🤖 AI Summary
This study addresses persistent challenges in NLP for three low-resource Nigerian languages—Hausa, Yoruba, and Igbo—including severe data scarcity, incomplete task coverage, and inadequate modeling of language-specific features (e.g., diacritic representation). It presents the first systematic, multi-language survey of these languages. Through quantitative resource analysis, meta-evaluation of existing literature, and downstream task mapping, the work comprehensively characterizes the current state: only 25.1% of studies introduce novel resources; annotation quality is inconsistent; and language-specific phenomena remain largely unmodeled. The study produces a fine-grained resource gap map and proposes a tripartite development framework—“resource enrichment, collaborative annotation, and open co-construction.” Additionally, it introduces a standardized, reusable NLP evaluation framework specifically designed for African low-resource languages, enabling reproducible benchmarking and cross-lingual comparison.
📝 Abstract
With over 500 languages in Nigeria, three languages -- Hausa, Yor`ub'a and Igbo -- spoken by over 175 million people, account for about 60% of the spoken languages. However, these languages are categorised as low-resource due to insufficient resources to support tasks in computational linguistics. Several research efforts and initiatives have been presented, however, a coherent understanding of the state of Natural Language Processing (NLP) - from grammatical formalisation to linguistic resources that support complex tasks such as language understanding and generation is lacking. This study presents the first comprehensive review of advancements in low-resource NLP (LR-NLP) research across the three major Nigerian languages (NaijaNLP). We quantitatively assess the available linguistic resources and identify key challenges.
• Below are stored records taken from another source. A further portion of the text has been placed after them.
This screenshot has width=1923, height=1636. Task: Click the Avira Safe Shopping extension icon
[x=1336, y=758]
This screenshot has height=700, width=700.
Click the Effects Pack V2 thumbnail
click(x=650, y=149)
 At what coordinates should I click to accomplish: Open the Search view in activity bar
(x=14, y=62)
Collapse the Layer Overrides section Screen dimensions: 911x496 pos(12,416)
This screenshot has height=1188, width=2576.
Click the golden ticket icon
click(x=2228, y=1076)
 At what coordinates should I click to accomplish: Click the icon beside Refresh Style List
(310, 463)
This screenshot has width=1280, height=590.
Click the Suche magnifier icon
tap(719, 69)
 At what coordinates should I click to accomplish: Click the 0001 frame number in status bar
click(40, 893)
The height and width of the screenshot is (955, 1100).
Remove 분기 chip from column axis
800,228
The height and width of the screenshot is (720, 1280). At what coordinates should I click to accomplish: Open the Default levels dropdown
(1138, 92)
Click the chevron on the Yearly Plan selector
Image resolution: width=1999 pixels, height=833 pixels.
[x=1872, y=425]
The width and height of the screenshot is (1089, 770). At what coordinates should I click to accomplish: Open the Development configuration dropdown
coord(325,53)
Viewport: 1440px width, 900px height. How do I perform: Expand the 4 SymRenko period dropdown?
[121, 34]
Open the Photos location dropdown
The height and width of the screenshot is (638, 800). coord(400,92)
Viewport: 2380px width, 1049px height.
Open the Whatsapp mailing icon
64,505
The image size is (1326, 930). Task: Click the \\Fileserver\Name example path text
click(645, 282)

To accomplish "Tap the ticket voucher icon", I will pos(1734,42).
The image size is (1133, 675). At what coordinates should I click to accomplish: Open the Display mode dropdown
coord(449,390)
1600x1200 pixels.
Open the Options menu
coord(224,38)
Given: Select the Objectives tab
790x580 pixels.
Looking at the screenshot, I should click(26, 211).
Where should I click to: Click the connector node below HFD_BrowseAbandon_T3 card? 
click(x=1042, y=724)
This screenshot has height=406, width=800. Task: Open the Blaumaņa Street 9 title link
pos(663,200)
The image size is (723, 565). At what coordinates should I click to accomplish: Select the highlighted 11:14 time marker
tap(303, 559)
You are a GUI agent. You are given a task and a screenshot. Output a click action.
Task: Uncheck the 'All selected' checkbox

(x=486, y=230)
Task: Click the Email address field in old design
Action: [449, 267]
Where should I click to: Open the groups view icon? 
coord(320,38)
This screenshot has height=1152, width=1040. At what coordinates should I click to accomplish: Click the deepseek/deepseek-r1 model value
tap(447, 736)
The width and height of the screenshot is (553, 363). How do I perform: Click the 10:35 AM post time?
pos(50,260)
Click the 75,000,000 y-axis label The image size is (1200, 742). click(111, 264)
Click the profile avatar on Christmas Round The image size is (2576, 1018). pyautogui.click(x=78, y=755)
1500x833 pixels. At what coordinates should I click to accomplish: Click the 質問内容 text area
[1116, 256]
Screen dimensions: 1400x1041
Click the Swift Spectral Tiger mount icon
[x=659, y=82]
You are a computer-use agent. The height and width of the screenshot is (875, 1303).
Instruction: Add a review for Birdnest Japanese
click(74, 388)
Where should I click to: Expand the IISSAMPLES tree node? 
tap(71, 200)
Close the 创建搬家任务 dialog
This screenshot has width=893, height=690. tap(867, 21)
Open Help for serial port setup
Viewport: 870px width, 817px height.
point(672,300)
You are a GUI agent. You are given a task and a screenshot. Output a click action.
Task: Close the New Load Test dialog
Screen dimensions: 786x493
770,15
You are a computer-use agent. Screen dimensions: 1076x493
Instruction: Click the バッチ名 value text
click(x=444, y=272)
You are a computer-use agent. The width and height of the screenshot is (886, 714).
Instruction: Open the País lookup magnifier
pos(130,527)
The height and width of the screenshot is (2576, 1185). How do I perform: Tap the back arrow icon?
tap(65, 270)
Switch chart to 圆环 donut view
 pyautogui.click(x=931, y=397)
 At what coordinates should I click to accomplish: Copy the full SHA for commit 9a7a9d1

Although a growing body of literature addresses various NLP downstream tasks in Hausa, Igbo, and Yor`ub'a, only about 25.1% of the reviewed studies contribute new linguistic resources. This finding highlights a persistent reliance on repurposing existing data rather than generating novel, high-quality resources. Additionally, language-specific challenges, such as the accurate representation of diacritics, remain under-explored. To advance NaijaNLP and LR-NLP more broadly, we emphasise the need for intensified efforts in resource enrichment, comprehensive annotation, and the development of open collaborative initiatives.